* [TASK ITEM]:
Check each line of the material below, and copy it if it holds the string "will".

* [DATA SUPPLIED]:
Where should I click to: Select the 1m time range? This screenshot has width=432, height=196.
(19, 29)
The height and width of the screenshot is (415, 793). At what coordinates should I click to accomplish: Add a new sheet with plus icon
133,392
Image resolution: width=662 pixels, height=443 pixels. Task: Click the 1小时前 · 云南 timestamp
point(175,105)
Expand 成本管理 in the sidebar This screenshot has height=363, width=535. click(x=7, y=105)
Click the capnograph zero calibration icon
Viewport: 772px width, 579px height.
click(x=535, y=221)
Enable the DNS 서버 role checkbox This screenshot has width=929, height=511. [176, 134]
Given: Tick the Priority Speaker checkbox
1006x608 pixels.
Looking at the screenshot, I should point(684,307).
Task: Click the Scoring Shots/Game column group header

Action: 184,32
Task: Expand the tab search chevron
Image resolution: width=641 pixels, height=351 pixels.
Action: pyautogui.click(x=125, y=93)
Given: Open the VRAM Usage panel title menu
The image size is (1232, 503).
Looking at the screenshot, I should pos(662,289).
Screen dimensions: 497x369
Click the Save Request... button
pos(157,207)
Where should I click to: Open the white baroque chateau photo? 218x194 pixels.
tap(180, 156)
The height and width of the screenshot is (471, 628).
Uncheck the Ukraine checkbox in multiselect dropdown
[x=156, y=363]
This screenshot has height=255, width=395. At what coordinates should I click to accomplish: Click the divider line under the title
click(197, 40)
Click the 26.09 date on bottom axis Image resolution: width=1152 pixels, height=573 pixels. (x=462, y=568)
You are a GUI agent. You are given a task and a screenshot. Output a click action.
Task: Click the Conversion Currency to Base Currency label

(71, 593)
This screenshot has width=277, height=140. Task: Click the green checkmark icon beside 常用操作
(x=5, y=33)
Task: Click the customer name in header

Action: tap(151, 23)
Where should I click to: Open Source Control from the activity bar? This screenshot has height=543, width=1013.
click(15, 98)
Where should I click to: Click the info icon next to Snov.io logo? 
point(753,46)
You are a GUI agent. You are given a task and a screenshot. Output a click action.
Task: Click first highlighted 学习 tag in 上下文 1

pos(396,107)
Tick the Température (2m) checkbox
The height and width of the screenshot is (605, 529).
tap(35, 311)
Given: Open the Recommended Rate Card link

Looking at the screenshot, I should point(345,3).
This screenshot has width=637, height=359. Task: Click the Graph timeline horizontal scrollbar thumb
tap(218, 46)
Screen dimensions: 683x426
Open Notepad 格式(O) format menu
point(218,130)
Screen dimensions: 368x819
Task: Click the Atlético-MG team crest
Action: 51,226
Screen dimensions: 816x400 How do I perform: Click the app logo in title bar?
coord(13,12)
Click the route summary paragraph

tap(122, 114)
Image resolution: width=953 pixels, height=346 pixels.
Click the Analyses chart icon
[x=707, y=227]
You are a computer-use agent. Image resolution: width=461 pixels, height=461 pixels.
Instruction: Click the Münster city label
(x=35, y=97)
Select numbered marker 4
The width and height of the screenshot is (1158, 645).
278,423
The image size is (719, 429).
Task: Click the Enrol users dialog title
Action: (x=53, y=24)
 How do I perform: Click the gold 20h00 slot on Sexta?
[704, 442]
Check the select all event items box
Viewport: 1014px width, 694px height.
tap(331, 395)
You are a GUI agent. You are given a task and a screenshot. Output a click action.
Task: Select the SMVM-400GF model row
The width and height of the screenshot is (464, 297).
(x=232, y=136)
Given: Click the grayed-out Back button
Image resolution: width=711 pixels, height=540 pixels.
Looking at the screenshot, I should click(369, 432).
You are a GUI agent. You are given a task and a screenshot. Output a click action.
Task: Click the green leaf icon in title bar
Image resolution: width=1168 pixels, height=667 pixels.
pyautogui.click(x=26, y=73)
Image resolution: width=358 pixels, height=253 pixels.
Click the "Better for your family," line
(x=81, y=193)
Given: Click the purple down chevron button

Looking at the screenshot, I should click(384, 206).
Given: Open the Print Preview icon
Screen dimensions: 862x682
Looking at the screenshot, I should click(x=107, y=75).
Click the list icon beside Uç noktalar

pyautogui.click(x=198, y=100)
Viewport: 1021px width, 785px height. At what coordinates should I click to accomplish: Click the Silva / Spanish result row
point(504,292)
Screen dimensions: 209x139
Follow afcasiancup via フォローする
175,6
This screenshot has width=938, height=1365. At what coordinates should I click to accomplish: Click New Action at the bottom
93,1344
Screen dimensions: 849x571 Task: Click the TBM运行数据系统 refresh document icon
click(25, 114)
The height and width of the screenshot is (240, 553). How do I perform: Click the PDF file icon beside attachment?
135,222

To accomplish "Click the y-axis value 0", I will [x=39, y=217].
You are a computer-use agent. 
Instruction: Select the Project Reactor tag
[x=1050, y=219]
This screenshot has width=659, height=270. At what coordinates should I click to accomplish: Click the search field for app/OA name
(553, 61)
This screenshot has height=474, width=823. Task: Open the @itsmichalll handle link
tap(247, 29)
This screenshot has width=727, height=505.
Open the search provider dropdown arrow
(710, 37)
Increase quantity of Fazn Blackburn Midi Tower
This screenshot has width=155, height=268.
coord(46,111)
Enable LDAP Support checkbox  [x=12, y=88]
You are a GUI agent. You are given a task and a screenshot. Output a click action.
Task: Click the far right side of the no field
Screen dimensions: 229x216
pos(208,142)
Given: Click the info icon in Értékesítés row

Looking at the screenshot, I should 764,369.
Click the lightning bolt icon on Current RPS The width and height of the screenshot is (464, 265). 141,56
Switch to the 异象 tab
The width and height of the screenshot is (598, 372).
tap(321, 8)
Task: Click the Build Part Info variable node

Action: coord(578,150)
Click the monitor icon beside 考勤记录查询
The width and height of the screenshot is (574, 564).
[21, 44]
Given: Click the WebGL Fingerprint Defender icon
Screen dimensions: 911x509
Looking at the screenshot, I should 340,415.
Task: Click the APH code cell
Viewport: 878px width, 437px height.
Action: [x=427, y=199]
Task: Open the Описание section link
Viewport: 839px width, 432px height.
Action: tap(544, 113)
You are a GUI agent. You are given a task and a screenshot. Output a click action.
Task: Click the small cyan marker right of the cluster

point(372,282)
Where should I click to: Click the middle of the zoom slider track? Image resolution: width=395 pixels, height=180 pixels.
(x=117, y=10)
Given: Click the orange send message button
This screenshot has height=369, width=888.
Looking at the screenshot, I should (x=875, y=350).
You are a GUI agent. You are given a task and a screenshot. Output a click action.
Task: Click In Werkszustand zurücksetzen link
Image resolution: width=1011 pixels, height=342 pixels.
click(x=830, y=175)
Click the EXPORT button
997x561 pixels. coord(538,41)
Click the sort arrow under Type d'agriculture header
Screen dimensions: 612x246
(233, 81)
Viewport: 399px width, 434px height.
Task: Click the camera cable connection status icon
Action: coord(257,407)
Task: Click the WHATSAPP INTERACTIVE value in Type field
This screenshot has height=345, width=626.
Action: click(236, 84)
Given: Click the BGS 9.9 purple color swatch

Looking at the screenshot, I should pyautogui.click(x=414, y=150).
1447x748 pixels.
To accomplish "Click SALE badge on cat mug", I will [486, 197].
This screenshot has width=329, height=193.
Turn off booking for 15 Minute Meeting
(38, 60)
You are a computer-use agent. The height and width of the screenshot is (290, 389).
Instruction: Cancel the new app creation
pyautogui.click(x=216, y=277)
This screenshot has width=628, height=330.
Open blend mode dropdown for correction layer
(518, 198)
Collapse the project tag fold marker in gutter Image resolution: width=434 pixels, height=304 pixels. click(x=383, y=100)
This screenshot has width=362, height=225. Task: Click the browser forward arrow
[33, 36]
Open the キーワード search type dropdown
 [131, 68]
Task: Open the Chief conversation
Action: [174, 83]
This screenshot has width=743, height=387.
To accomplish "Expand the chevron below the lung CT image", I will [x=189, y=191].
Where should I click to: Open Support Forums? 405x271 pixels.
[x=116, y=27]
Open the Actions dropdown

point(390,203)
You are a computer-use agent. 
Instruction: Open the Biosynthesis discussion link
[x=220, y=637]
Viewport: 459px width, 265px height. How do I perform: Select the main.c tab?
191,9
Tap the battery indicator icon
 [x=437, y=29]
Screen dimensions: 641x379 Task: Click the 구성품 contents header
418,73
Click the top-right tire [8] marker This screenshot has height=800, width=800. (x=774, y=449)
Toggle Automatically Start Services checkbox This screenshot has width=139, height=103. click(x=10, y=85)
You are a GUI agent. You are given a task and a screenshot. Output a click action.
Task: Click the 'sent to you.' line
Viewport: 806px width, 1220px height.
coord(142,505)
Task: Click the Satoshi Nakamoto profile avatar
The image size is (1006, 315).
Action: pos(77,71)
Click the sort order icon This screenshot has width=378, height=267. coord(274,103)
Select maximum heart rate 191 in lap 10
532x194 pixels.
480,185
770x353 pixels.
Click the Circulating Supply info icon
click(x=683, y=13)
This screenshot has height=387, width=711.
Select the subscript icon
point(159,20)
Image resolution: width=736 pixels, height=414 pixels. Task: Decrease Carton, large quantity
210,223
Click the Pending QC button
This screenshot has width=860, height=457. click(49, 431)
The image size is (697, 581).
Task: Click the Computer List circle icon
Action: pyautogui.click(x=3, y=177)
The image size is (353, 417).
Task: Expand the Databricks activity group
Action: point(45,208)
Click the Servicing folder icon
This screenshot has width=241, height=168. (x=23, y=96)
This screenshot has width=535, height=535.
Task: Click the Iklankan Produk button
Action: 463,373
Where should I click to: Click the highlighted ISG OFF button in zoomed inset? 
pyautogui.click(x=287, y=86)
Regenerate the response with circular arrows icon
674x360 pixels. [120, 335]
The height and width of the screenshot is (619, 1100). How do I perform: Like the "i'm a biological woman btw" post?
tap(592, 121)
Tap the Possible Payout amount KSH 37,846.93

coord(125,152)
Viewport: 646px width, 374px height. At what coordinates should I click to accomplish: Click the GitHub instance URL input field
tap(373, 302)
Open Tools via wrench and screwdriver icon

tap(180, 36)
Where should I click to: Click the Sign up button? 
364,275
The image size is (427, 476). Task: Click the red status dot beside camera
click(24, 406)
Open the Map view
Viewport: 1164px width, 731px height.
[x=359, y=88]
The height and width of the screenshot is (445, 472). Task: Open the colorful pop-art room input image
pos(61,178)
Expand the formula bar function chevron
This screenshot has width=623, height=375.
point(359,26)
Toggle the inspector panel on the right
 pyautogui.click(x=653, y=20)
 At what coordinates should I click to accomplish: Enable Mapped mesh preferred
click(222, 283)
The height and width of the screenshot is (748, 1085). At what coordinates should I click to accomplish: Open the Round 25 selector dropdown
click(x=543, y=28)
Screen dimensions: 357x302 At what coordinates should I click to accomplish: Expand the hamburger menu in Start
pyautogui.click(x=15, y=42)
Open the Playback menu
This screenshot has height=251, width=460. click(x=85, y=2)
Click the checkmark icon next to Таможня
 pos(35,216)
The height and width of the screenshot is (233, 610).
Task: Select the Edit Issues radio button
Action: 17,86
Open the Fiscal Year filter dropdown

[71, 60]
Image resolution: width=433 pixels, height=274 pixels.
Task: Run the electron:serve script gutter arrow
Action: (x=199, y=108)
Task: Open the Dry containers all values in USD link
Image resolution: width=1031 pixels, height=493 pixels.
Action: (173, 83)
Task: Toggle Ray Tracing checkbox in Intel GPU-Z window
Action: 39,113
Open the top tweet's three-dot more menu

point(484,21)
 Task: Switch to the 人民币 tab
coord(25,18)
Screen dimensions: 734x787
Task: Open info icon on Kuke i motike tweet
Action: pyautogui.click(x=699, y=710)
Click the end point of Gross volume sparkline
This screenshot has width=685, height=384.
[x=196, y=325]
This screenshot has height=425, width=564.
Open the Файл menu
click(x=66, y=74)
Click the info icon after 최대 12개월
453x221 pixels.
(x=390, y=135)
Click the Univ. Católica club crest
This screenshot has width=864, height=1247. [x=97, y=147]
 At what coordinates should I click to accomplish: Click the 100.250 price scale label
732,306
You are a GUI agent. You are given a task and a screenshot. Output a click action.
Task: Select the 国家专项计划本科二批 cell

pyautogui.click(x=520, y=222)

* [ANSWER BOX]:
To accomplish "Click the y-axis value 0", I will [x=39, y=217].
To accomplish "Click SALE badge on cat mug", I will [486, 197].
To accomplish "Expand the chevron below the lung CT image", I will [x=189, y=191].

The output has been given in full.